Work instruction |
Each line that contains "agent" needs to be copied from the listing.
»»
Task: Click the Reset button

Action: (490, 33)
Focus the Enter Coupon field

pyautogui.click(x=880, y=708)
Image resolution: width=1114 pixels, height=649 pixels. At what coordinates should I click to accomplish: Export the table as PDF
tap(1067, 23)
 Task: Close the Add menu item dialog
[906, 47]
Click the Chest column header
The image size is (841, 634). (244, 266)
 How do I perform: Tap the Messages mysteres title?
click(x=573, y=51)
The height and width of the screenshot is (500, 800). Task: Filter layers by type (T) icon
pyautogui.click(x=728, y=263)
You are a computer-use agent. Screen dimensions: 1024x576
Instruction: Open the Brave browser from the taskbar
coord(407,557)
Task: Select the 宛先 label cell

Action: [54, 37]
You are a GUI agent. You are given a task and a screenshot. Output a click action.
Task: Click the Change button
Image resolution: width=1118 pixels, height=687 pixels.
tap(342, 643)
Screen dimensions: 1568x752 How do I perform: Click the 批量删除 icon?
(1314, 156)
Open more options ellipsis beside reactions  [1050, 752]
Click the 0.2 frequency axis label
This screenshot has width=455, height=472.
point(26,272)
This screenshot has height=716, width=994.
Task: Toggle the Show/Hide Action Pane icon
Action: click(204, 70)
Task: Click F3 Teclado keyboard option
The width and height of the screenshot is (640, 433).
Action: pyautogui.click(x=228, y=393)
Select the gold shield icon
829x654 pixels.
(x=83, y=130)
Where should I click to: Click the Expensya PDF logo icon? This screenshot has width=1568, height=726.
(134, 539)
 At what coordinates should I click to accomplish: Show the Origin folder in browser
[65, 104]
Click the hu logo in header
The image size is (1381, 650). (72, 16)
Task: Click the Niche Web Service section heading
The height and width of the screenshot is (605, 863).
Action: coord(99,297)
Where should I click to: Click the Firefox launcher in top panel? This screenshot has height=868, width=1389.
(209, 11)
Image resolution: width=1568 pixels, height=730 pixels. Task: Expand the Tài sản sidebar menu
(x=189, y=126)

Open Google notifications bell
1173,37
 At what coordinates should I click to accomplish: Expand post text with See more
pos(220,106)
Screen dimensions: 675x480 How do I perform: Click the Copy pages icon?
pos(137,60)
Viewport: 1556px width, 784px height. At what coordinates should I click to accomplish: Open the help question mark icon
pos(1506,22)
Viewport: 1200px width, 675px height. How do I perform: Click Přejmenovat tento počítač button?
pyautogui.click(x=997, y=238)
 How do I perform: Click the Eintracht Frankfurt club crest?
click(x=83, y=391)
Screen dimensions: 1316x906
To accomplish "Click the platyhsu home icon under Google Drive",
««
Written reply |
You are a computer-use agent. Screen dimensions: 1024x576
You are a GUI agent. You are given a task and a screenshot. Output a click action.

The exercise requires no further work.